Presentation (Open Access)

Frontdoor_Backdoor_Questions_IKL_04242014.pdf (214 kB)
Example: Frontdoor vs. Backdoor Questions

IntegKnwdgLearn_FrntdrBckdrQuest_11092014.pdf (275 kB)
More Examples: Frontdoor vs. Backdoor Questions

Bibliography_GeorgiaIntInfoLitOct10_11_2014.pdf (183 kB)
Sources Consulted

 
Oct 10th, 1:15 PM Oct 10th, 2:30 PM

Beyond library resources: How to Implement Integrated Learning Across the Curriculum with Information Literacy Components using Hybrid Delivery

Room 1220A

As an academic librarian at Manhattan College, Riverdale, New York, I collaborate with teaching faculty and academic support centers on campus to provide holistic support to students. In the last year a cross collegial group including teaching faculty, library faculty and Instructional Designers has been created to explore ways in which to provide a “flexible structure” in curriculum across disciplines (e.g., Arts, Science, Engineering, Education, Information Literacy, etc.). Two instructional designers and a faculty member from the English Department lead the monthly in person workshops. After each workshop, scholarly and professional articles are posted in Moodle for all participants to read. Each participant must contribute to the discussion board and provide feedback to peers. Community building exercises are introduced at the beginning of each workshop, and participants are required to work with a different person in each session. Through these activities (e.g., in person workshops, reading, reflective writing, discussion boards, community building exercises, etc.) each of us has gained insight into how we may apply a cross disciplinary approach to our specialization.

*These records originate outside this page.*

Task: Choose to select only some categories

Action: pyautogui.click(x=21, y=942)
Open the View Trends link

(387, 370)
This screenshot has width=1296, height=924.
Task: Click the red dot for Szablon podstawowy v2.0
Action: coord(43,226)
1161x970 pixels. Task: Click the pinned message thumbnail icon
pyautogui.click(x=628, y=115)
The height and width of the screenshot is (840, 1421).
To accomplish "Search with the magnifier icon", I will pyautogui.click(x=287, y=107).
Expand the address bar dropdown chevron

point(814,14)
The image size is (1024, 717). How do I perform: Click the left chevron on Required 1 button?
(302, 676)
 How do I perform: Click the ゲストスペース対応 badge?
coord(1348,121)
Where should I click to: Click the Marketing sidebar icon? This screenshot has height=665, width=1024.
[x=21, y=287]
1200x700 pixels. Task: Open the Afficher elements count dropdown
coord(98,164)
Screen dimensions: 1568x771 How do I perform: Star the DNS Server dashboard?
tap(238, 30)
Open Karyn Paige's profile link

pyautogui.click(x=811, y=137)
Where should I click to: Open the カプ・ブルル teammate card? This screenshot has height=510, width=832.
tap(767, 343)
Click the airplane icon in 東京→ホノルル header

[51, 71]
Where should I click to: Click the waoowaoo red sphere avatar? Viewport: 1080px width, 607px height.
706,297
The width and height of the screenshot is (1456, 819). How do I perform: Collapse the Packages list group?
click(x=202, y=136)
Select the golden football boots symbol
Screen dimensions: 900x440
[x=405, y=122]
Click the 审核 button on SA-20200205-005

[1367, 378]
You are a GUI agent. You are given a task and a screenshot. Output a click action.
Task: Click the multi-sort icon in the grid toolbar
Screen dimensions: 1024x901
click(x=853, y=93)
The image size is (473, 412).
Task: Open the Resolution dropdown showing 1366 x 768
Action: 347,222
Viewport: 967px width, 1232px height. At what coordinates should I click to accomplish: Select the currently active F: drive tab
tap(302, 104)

This paper will provide suggestions on how to provide “flexible structure” to lessons to “force” students to become engaged in information seeking and evaluating, critical thinking, reflective writing and peer evaluation. Rephrasing guided questions in an Information Literacy Lesson as well as in regular for credit courses is a simple way to elicit information evaluating, critical thinking and reflection through writing. The two Instructional Designers explain ways in which to design questions based on meta cognitive theories. They suggest strategies that are best suited for pair share work in class or online peer evaluation in discussion boards posted in Moodle. This workshop series has been successful in uniting teaching and library faculty to approach the curriculum from interdisciplinary approach so that students realize what they are learning and reapply this knowledge to other disciplines and real life situations. The purpose of the hybrid delivery of the workshop series is to have teaching and library faculty experience the integrated learning approach across disciplines.